@hulumi/policies has a HULUMI-H5 bypass via decoy sibling resources targeting a different bucket
🔗 CVE IDs covered (1)
📋 Description
Affected: @hulumi/policies < 1.4.0 — Fixed in: 1.4.0 — Severity: High — CWE-284 (Improper Access Control)
Summary
HULUMI-H1 forbids raw aws:s3:Bucket outside of Hulumi's SecureBucket component, with one exemption: a raw bucket that's a child of a SecureBucket is allowed because the component is responsible for the hardening. HULUMI-H5 is the defence-in-depth check that closes the H1 exemption — for any raw bucket claiming it, H5 verifies the five hardening sibling resources a real SecureBucket always emits (public-access block, SSE-KMS, ownership controls, versioning, TLS-only bucket policy) are actually present.
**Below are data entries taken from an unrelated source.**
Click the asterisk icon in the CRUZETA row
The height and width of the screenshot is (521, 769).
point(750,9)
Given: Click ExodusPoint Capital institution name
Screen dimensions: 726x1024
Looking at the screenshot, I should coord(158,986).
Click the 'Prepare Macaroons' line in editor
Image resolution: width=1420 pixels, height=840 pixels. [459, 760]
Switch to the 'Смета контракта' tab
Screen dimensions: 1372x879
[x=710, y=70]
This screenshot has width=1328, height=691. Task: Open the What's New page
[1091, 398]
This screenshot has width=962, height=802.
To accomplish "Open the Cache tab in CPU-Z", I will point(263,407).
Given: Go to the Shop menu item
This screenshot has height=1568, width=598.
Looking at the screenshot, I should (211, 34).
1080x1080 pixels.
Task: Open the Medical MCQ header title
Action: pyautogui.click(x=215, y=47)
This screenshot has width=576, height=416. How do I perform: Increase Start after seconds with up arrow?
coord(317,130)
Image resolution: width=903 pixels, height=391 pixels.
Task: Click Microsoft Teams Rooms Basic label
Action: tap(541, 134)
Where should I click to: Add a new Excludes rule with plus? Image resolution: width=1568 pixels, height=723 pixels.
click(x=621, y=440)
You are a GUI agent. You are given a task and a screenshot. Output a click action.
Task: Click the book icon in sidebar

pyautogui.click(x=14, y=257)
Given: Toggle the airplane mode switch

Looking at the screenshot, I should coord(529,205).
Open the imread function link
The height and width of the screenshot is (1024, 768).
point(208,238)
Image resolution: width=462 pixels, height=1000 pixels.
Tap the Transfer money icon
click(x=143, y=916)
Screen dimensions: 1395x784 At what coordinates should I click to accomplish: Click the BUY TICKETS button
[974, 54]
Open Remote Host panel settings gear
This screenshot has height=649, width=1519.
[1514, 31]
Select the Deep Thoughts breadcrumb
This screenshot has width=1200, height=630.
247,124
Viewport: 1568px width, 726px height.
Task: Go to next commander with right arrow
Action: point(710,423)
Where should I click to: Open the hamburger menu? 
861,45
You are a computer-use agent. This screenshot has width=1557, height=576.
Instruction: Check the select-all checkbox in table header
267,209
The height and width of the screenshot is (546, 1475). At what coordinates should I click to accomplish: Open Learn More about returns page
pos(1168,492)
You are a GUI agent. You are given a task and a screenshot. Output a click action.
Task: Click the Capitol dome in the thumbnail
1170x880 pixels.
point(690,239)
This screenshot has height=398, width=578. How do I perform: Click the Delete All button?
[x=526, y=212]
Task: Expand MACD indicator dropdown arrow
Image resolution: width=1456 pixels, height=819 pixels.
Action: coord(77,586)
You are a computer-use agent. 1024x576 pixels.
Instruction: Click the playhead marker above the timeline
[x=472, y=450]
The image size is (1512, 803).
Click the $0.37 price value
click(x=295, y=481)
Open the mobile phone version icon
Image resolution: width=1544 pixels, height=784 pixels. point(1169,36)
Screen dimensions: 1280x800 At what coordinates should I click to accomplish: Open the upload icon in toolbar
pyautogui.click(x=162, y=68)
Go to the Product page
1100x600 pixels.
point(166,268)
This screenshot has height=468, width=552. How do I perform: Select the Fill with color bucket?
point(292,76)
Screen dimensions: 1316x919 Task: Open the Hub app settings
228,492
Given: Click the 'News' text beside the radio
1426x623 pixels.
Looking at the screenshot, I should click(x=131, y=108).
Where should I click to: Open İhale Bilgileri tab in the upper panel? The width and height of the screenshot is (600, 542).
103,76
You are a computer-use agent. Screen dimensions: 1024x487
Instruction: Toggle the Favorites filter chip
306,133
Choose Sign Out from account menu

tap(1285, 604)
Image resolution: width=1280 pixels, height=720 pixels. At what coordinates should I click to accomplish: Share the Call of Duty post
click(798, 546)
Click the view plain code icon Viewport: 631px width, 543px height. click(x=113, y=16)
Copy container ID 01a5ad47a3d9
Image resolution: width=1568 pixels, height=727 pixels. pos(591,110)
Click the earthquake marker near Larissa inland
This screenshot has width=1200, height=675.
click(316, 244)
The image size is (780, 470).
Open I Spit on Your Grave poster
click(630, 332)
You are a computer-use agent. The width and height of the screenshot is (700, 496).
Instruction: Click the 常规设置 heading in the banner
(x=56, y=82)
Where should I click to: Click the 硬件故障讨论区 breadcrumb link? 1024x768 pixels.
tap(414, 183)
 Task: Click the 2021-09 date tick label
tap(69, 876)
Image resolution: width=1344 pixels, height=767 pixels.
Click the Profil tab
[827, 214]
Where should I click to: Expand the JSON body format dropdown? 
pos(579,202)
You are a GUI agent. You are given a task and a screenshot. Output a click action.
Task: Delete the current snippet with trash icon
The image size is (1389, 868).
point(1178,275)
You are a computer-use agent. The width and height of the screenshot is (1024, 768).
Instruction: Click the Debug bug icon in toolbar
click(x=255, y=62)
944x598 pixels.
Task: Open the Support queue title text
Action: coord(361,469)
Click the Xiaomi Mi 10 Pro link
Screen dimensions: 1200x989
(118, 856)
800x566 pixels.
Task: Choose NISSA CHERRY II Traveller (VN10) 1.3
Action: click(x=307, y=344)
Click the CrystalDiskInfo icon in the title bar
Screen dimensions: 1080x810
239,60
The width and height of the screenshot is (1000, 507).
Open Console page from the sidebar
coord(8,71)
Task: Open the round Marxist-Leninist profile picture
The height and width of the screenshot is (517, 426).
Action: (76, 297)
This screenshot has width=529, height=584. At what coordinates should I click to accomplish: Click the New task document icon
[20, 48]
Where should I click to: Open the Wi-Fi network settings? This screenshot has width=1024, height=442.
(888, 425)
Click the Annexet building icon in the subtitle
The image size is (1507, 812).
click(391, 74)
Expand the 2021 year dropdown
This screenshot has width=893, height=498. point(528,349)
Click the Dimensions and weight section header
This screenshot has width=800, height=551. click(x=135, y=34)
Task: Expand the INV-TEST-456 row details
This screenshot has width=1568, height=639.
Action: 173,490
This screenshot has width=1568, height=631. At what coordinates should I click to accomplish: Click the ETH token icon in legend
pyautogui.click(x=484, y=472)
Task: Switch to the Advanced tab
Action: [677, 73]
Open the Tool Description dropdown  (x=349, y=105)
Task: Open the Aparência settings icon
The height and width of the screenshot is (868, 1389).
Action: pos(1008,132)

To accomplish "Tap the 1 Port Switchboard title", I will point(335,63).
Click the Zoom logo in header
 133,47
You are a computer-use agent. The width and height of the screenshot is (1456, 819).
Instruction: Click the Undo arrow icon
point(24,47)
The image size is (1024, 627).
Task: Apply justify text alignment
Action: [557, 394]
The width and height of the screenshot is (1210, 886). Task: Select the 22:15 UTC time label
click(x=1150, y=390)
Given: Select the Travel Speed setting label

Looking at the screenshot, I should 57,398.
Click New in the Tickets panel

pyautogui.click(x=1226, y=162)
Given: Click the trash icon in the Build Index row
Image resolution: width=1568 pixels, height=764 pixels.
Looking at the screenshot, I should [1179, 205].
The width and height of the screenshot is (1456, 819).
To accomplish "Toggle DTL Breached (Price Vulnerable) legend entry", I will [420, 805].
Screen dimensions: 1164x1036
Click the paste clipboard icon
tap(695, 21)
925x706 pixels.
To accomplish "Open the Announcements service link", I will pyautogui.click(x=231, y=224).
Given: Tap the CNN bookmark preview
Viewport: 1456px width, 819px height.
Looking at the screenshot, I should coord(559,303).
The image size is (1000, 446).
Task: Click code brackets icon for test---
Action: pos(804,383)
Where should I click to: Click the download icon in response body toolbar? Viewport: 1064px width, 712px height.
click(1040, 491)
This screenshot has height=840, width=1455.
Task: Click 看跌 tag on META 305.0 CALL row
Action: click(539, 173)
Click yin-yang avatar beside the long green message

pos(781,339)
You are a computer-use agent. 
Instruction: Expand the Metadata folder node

The bug: H5 only checked the siblings' types. It never verified that those siblings actually applied to the bucket being exempted. A consumer (or compromised PR) could pair an unhardened raw bucket with five hardening sibling resources whose bucket property pointed at a completely different bucket, and H5 would report no violation while the actual bucket shipped with zero hardened defaults.
Impact
Consumers using HulumiHardeningPack could ship a raw S3 bucket with no public-access block, no SSE-KMS, no ownership controls, no versioning, and no TLS-only bucket policy — while the policy pack reported the stack as compliant.
Patches
Upgrade to @hulumi/[email protected]. The H5 sibling check now requires both (a) the sibling to share the same parent SecureBucket instance via the anchored URN helper from GHSA-2, AND (b) the sibling's bucket property — or, for the bucket policy, its Resource ARN list — to reference the exempted bucket explicitly. Five decoy siblings pointing at a different bucket no longer count.
Workarounds
None — the exemption itself is the mechanism, so the value-binding check is the only fix.